I'm making an effort, folks. Promise. But, I'm either so exhausted that stringing a sentence together is beyond me, or I'm so flustered by a dead end type situation that, believe me, you don't want to hear what I'm thinking. My computer sits gathering dust, and I borrow The Husband's to read a little now and then. I have seen several fascinating posts that I want to come back to and chew on when my brain is once again functional. But, that's the extent of my contact with the world. Eventually, I will feel strong enough to tackle the hours and hours it will take to restore my computer. But, right now the thought makes my head hurt.
This much I have learned. This moving stuff is for youngns. (That's a whole topic on its own) I have aches in places I didn't know I had places. Everything is lost somewhere and the closer we get to making that last trip to clean up the house in Los Angeles, the more I dread the day. This nasty little feeling keeps popping up that maybe renting is not such a bad idea. That means that some day, maybe.... Obviously, in a few weeks I will wonder why I ever entertained such a ridiculous thought. Still, after a point, exhaustion plays tricks with your mind. Furthermore, while I bemoan my fatigue (insert sound of very tiny violin here), my heart is heavy for a couple of friends who are going through some genuinely tough times and deserve more attention and care than I am offering.

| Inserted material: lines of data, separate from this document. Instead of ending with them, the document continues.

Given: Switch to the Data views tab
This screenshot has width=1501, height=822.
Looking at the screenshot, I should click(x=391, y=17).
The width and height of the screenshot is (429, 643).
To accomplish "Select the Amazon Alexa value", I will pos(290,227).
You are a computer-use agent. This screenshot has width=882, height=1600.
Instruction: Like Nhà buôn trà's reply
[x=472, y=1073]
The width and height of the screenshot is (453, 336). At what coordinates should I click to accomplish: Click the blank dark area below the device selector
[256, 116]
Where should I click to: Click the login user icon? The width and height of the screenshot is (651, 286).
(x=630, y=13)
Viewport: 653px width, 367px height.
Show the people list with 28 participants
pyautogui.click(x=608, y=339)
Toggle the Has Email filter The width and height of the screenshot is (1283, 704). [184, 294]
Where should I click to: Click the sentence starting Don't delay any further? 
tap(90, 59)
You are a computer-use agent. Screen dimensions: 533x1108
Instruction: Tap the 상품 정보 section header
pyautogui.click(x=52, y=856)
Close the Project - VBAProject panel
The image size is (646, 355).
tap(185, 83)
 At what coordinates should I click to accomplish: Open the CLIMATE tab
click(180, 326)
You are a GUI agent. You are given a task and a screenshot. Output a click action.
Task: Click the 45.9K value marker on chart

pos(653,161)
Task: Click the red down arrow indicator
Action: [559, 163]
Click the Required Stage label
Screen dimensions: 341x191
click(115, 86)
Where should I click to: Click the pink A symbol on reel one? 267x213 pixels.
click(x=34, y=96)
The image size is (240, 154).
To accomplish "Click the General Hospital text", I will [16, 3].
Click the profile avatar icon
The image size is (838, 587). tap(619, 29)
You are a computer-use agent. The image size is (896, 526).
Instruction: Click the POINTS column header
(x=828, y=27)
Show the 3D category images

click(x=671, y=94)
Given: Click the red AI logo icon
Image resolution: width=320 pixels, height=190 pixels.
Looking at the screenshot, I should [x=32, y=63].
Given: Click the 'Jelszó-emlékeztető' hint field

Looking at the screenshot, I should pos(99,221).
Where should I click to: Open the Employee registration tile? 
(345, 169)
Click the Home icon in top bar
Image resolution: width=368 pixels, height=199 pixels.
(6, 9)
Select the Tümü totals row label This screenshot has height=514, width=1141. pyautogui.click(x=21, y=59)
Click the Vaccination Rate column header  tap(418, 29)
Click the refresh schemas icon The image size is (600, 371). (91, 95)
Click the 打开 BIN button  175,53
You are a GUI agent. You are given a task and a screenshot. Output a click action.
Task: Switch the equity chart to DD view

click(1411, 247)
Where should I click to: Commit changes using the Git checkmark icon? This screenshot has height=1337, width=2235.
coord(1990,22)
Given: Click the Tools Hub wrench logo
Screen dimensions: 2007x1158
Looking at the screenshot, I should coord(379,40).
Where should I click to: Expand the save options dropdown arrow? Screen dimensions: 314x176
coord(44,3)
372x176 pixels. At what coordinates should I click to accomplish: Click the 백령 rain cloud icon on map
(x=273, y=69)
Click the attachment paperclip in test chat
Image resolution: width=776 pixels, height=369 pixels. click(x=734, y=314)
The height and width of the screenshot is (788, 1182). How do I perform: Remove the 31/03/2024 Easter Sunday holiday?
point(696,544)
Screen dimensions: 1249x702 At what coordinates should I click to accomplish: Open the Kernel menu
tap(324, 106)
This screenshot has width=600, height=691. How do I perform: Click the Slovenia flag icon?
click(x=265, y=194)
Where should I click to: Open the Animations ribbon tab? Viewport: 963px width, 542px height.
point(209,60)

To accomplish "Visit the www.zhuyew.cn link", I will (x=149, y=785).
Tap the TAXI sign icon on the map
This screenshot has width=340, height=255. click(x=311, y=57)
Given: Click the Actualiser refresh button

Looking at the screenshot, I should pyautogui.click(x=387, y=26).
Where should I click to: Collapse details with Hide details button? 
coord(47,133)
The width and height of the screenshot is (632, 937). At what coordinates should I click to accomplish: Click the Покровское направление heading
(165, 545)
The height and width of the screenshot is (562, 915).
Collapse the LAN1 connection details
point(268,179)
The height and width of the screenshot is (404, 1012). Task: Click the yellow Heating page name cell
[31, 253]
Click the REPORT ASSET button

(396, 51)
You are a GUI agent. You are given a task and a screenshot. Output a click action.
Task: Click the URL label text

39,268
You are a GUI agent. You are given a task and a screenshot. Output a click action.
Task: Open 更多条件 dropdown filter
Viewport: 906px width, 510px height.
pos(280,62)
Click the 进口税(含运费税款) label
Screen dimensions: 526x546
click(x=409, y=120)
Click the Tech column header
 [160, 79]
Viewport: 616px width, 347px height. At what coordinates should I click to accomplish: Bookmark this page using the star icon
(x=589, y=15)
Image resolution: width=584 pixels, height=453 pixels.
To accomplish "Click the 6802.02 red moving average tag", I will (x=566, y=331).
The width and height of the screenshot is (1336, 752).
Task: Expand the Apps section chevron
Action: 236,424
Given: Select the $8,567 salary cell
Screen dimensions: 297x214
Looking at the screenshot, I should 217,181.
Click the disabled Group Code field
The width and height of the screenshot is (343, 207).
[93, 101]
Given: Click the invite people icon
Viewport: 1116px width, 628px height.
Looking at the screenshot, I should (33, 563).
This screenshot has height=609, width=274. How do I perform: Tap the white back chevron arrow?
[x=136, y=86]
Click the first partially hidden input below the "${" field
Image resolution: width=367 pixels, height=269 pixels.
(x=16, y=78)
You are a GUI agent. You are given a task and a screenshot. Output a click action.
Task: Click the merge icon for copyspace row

Now, I have a few days before our next trip back down there. Yesterday I imitated a vegetable after thinking the night before that I had begun a case of flu. It appears that the symptoms were just my body telling me to stop and take a breath. Today, I woke feeling almost human for the first time in a couple of weeks. Moving day was, of course, hellacious. The husband had been forewarned that I would cry all day the day we moved. (Knock it off, you guys. I heard those groans. Some women do that sort of thing.) It turned out I was too tired to cry and I am still waiting for that day when I can just curl up and bawl for hours over my plants, my trees, my familiar nest. Eventually, this new place will be home. Just not yet.